Diacritics are characters that occur in a word without affecting its sorting. If the hyphen, the possessive apostrophe, and the most common accents are declared to be diacritics, words with them will be sorted identically with word-forms that, though otherwise identical, lack those two characters. There is some reason not to recognize diacritics at all. Words with a genuine hyphen, and without one, may well be different forms. Should a possessive apostrophe be declared a diacritic, also, then the possessive and plural forms of a noun will fall together with the third-person singular ending for most verbs with the same spelling. Note that RET tagging distinguishes end-of-line and censorship hyphens from compounding hyphens and dashes, and eliding apostrophes and single closing quotation marks from possessive apostrophes.

TEI P3 calls these characters lexical punctuation (p. 897).

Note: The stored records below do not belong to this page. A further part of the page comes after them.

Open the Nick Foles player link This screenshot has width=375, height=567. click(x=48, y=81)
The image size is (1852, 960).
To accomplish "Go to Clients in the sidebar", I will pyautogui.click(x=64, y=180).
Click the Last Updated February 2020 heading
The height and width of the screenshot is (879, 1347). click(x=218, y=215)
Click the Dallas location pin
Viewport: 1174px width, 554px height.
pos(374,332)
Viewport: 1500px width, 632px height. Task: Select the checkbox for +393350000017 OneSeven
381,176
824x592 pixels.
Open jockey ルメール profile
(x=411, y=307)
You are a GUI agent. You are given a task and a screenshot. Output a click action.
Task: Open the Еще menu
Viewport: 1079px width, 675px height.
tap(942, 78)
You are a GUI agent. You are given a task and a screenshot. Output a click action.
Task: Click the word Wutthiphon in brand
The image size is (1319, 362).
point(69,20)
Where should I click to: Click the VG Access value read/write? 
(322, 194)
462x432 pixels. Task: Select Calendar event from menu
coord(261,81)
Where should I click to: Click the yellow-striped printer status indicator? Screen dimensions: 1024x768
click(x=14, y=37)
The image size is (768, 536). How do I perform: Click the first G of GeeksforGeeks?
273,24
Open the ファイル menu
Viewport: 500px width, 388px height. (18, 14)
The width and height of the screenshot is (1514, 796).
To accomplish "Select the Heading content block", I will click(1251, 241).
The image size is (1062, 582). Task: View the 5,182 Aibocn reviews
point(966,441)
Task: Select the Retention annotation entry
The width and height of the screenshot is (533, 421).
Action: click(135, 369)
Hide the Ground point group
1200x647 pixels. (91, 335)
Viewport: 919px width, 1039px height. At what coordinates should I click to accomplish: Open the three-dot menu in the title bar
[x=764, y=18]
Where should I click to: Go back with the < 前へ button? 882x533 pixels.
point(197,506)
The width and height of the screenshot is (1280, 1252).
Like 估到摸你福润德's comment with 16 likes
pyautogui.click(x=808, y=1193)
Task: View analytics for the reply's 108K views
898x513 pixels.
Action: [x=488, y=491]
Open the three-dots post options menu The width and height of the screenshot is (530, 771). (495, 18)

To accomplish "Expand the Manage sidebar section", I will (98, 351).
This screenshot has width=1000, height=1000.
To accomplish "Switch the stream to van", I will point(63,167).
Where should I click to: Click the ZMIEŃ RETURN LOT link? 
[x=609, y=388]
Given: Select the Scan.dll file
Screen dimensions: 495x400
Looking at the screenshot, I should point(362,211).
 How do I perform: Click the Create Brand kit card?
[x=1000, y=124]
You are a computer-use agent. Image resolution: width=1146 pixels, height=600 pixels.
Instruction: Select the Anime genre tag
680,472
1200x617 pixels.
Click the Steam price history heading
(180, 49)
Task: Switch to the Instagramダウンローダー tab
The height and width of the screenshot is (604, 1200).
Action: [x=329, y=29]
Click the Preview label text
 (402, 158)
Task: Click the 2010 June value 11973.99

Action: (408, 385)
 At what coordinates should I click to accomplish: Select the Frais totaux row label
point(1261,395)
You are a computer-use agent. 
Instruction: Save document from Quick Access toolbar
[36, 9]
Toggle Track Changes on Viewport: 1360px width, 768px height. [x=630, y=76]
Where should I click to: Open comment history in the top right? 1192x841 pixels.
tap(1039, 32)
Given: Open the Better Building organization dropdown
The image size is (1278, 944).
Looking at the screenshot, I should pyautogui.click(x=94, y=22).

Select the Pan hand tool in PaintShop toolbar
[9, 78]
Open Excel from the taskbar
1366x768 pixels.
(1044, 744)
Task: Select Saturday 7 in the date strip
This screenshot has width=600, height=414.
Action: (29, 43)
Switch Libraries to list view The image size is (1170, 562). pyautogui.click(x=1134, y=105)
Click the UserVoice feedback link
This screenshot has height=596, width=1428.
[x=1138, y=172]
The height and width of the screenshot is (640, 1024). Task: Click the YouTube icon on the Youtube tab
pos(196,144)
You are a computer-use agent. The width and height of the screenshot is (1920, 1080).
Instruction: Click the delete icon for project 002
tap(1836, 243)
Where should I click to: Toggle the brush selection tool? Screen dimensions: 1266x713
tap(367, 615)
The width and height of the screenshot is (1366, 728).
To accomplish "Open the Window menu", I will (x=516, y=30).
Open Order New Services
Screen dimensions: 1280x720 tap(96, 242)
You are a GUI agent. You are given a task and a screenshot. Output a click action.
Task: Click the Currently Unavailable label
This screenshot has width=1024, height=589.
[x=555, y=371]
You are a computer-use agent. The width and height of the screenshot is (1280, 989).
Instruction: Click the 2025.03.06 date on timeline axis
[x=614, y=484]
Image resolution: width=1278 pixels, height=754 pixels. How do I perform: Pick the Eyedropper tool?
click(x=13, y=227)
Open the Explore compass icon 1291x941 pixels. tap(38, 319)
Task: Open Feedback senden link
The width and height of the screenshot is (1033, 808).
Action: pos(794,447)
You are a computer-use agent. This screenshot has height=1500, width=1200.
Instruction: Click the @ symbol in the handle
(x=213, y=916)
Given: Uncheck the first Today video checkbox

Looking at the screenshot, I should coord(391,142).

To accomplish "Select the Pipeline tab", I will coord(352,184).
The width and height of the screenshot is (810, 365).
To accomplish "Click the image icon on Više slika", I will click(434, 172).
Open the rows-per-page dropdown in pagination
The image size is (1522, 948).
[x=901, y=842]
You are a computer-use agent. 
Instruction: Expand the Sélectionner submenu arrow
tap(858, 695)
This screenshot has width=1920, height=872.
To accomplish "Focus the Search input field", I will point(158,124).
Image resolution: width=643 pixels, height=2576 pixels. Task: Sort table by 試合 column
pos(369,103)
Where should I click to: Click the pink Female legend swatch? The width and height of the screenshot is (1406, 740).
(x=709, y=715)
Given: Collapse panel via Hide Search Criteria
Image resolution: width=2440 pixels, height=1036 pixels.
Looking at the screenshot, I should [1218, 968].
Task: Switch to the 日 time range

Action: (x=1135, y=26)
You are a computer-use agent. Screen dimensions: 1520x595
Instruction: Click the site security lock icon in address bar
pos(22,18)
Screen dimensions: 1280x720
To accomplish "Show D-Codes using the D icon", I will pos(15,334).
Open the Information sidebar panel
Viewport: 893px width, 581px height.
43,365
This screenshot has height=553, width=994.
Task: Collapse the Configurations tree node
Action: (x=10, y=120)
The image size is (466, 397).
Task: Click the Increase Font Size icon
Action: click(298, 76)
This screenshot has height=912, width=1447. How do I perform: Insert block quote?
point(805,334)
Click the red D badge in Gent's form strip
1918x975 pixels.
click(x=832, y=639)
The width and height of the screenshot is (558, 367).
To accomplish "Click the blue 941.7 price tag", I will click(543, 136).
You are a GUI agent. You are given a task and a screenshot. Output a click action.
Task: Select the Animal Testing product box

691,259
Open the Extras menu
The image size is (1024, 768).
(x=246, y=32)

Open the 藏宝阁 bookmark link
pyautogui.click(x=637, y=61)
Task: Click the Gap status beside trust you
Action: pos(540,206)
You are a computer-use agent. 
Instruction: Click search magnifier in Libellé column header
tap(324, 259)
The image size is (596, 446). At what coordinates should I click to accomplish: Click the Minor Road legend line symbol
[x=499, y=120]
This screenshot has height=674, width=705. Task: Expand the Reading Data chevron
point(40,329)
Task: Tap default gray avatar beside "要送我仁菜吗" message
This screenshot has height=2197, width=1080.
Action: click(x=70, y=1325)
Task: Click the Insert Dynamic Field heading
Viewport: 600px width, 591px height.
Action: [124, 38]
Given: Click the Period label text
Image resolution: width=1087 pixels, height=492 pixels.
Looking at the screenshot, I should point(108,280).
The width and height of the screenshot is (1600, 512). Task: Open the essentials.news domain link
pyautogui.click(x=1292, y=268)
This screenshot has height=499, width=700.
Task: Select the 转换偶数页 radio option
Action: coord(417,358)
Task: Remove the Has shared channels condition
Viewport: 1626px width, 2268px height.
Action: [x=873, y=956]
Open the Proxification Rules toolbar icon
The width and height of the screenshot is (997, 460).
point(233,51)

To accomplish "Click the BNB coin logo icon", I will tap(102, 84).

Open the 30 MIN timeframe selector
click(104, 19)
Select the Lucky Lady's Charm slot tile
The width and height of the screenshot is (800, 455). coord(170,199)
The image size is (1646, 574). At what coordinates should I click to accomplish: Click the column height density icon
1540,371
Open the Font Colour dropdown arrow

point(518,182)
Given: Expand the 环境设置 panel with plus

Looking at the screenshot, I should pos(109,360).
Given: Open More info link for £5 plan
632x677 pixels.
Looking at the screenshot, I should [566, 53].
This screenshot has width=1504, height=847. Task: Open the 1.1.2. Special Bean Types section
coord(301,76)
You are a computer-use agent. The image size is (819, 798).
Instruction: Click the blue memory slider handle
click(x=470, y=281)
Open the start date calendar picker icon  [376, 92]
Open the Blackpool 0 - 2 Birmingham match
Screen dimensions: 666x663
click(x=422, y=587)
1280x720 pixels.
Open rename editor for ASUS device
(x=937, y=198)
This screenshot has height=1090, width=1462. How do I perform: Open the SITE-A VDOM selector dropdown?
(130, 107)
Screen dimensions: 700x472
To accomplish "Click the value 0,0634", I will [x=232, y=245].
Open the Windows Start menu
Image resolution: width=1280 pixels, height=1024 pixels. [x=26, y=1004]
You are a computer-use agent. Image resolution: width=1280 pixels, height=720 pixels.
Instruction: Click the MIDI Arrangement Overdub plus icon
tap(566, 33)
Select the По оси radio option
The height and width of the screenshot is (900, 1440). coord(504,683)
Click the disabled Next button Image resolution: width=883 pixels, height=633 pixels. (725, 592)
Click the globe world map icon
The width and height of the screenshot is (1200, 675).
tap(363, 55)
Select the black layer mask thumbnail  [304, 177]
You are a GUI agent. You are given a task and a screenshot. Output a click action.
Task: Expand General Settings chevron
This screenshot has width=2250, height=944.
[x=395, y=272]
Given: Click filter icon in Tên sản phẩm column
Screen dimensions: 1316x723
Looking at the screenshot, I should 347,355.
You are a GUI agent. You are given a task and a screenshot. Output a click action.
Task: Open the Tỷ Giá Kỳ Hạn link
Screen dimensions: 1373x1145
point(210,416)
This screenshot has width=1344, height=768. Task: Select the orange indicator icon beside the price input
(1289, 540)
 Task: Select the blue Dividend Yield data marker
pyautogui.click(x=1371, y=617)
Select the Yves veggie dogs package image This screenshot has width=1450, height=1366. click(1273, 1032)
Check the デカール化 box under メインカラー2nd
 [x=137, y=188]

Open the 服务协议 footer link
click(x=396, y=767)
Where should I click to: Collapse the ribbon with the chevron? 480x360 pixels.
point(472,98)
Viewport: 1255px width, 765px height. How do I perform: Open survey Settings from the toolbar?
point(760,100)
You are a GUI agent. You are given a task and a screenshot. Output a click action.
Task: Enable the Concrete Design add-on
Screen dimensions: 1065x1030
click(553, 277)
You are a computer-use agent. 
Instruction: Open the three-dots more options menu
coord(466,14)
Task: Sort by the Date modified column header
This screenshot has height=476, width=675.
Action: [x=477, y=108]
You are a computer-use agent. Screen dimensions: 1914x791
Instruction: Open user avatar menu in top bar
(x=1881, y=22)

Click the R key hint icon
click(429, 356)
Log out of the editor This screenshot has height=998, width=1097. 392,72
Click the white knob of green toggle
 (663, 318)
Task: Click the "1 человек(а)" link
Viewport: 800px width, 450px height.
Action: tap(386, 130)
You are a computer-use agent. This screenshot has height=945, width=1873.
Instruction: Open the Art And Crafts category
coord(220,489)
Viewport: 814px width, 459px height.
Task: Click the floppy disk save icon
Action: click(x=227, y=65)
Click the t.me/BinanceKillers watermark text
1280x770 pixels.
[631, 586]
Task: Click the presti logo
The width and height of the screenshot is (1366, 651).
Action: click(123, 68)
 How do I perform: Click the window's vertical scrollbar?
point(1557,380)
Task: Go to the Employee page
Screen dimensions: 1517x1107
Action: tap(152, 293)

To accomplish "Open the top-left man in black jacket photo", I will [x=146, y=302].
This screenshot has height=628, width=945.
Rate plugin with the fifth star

In any case, it is important to distinguish these textual diacritics, whatever they may or may not be in a given interpretation. The following codes are likely candidates for diacritic characters:

      Tag          Function

      -            compounding hyphen
      {\-}         end-of-line hyphen
      {--}         dash
      {-}          censorship hyphen
      '            possessive apostrophe
      {'}          eliding apostrophe
      {`}          single closing quotation mark
If non-ASCII characters and abbreviated forms are to be recognized on the same basis as other letter-numbers, then both braces and the vertical bar, which delimit them, should be declared as diacritics. Should this be done, then every character employed in these character codes--as well as every character described in these guidelines as a letter-number--should be explicitly declared as a letter-number. Such code characters, if not found in the alphabet specified for a text-analysis program, may otherwise be taken as word-separator characters like the space. As a result, word-fragments will be sorted as separate word-integers.